Please reproduce the data word for word, starting at its first line and ending with the line that contains "y-axis-label: 15 is", with both of those lines included.

[Task inputs — start]

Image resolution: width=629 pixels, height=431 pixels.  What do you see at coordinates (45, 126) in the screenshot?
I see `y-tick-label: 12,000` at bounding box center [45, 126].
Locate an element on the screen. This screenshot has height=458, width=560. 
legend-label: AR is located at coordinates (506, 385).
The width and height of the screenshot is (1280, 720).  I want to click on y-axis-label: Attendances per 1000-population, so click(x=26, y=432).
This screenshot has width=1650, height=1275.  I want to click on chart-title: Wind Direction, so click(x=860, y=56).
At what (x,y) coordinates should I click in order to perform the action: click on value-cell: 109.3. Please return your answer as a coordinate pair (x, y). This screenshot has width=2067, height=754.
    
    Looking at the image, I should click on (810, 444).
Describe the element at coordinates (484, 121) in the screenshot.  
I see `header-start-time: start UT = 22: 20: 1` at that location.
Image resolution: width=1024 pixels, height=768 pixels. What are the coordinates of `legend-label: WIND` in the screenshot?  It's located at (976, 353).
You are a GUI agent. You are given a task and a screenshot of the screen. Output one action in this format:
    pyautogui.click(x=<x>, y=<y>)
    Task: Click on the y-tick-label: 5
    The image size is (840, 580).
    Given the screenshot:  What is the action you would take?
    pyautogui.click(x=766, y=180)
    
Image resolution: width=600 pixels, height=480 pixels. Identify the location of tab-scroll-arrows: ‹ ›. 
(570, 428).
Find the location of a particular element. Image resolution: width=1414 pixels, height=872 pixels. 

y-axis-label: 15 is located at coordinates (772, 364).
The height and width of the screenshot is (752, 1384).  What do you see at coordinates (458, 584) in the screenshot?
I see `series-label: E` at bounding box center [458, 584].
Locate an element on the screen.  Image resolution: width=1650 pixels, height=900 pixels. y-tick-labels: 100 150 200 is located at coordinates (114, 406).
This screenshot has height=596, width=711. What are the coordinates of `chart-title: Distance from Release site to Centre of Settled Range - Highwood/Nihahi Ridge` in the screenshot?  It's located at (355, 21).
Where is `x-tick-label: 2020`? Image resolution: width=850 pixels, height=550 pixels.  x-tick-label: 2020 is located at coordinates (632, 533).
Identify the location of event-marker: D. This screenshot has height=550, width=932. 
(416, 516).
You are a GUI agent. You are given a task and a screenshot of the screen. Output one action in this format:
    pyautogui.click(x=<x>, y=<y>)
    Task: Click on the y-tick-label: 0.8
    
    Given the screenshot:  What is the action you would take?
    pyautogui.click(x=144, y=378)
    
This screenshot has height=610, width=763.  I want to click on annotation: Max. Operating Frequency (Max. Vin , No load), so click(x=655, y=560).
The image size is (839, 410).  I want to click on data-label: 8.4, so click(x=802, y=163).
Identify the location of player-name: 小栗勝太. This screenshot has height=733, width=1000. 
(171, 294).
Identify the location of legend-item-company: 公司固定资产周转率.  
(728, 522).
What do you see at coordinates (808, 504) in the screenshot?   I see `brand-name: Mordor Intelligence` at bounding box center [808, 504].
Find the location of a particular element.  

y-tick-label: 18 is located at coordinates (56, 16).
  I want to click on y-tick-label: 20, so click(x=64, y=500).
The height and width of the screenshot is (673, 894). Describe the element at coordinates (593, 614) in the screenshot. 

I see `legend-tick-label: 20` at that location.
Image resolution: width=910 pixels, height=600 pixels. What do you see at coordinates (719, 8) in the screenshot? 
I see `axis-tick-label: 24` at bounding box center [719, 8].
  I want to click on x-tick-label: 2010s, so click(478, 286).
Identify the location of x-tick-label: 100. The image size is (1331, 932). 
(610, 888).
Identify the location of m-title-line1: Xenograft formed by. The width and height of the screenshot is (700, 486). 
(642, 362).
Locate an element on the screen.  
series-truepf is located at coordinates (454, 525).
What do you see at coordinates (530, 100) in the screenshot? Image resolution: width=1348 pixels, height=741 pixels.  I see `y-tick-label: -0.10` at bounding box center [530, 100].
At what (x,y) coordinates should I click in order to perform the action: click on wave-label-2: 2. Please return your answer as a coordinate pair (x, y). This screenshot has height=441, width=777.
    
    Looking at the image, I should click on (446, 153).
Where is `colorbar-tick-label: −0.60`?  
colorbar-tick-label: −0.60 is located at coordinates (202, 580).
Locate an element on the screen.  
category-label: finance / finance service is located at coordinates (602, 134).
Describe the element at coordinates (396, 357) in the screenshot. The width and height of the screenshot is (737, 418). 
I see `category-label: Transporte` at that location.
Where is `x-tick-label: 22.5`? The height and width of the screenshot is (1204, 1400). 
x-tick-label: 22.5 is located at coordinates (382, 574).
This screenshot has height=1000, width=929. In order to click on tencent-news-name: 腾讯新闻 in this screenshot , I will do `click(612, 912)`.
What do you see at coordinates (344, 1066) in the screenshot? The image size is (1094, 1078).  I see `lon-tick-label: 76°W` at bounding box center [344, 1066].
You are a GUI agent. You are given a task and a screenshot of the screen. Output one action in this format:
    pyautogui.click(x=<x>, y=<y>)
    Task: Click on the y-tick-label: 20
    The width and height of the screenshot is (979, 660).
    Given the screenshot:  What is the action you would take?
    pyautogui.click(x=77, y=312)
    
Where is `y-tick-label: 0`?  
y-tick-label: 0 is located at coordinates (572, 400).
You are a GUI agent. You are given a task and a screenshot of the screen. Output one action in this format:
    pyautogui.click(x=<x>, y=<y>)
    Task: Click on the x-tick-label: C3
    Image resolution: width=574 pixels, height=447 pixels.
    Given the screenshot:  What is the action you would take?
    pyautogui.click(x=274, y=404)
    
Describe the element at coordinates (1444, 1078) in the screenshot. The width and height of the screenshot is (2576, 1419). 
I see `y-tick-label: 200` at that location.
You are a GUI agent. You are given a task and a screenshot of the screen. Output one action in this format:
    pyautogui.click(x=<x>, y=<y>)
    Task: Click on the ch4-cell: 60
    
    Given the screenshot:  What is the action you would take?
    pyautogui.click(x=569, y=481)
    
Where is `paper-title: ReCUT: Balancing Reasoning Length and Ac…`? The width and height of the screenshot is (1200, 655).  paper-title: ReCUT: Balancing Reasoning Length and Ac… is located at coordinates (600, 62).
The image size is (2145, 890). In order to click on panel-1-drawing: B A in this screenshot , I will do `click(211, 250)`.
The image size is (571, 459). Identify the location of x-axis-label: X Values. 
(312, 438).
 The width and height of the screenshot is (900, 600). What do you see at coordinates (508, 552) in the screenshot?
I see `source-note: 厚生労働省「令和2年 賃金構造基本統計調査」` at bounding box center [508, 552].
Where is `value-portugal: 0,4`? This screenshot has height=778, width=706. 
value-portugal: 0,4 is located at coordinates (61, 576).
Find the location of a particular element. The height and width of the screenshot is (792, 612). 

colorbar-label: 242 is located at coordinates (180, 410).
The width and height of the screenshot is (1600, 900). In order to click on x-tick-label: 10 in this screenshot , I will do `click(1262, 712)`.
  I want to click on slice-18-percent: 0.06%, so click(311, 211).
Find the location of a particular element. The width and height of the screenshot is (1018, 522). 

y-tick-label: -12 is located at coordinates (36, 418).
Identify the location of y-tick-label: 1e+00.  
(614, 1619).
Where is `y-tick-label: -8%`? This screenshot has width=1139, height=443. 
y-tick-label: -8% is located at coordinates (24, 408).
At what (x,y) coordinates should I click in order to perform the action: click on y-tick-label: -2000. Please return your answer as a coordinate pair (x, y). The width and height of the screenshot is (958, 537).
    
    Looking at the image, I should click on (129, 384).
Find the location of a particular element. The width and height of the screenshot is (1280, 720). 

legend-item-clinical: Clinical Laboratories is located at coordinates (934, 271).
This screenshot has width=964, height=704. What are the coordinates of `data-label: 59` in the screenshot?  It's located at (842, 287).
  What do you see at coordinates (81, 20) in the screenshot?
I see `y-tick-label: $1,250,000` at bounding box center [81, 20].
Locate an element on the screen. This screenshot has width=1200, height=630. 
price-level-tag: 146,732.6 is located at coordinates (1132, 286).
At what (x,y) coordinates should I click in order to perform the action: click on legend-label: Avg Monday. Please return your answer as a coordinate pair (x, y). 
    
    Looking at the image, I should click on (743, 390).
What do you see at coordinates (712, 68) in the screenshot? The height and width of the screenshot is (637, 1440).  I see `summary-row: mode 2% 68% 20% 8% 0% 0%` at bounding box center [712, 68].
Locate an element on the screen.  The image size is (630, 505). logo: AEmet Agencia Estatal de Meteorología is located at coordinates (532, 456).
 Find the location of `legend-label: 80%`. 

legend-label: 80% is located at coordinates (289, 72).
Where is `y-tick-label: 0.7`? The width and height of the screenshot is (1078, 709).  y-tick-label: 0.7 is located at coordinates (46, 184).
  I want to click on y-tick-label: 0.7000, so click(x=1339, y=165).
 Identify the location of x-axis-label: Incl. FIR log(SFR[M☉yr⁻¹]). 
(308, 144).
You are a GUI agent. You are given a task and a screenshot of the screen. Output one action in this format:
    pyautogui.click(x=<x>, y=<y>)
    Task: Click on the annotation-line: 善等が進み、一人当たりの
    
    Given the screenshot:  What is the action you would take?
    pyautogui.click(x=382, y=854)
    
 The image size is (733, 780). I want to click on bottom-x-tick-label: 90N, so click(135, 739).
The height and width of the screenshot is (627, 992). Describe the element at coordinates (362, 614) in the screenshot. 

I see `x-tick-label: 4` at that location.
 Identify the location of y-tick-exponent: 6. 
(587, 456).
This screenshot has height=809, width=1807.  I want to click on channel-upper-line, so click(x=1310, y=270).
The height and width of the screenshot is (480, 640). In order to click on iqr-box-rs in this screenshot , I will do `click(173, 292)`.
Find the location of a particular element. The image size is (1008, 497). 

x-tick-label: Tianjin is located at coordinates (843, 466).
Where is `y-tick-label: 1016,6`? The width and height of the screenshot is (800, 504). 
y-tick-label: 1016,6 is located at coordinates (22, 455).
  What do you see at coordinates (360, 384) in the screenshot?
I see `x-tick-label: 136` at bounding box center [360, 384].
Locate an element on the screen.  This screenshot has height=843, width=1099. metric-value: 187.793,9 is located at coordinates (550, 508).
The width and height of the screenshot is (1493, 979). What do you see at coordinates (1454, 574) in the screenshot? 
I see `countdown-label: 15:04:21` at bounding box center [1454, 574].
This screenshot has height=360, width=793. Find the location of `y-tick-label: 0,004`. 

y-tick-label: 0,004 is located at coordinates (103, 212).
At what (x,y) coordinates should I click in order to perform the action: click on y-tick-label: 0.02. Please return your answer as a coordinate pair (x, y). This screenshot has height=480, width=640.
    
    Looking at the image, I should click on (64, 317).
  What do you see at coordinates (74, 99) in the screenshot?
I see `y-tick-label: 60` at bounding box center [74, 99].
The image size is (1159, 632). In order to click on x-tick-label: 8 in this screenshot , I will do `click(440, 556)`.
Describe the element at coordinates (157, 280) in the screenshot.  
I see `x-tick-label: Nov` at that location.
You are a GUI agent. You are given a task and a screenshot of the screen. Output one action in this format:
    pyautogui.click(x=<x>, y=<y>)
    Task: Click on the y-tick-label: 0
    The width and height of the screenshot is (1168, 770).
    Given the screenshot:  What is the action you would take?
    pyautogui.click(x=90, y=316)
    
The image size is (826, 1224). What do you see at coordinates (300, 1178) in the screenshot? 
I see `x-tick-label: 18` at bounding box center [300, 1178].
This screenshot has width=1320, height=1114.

[Task inputs — finish]

Exercise answer —
Image resolution: width=629 pixels, height=431 pixels.  What do you see at coordinates (45, 126) in the screenshot?
I see `y-tick-label: 12,000` at bounding box center [45, 126].
Locate an element on the screen. This screenshot has height=458, width=560. 
legend-label: AR is located at coordinates (506, 385).
The width and height of the screenshot is (1280, 720).  I want to click on y-axis-label: Attendances per 1000-population, so click(x=26, y=432).
This screenshot has width=1650, height=1275.  I want to click on chart-title: Wind Direction, so click(x=860, y=56).
At what (x,y) coordinates should I click in order to perform the action: click on value-cell: 109.3. Please return your answer as a coordinate pair (x, y). This screenshot has width=2067, height=754.
    
    Looking at the image, I should click on (810, 444).
Describe the element at coordinates (484, 121) in the screenshot.  
I see `header-start-time: start UT = 22: 20: 1` at that location.
Image resolution: width=1024 pixels, height=768 pixels. What are the coordinates of `legend-label: WIND` in the screenshot?  It's located at (976, 353).
You are a GUI agent. You are given a task and a screenshot of the screen. Output one action in this format:
    pyautogui.click(x=<x>, y=<y>)
    Task: Click on the y-tick-label: 5
    The image size is (840, 580).
    Given the screenshot:  What is the action you would take?
    pyautogui.click(x=766, y=180)
    
Image resolution: width=600 pixels, height=480 pixels. Identify the location of tab-scroll-arrows: ‹ ›. 
(570, 428).
Find the location of a particular element. Image resolution: width=1414 pixels, height=872 pixels. 

y-axis-label: 15 is located at coordinates (772, 364).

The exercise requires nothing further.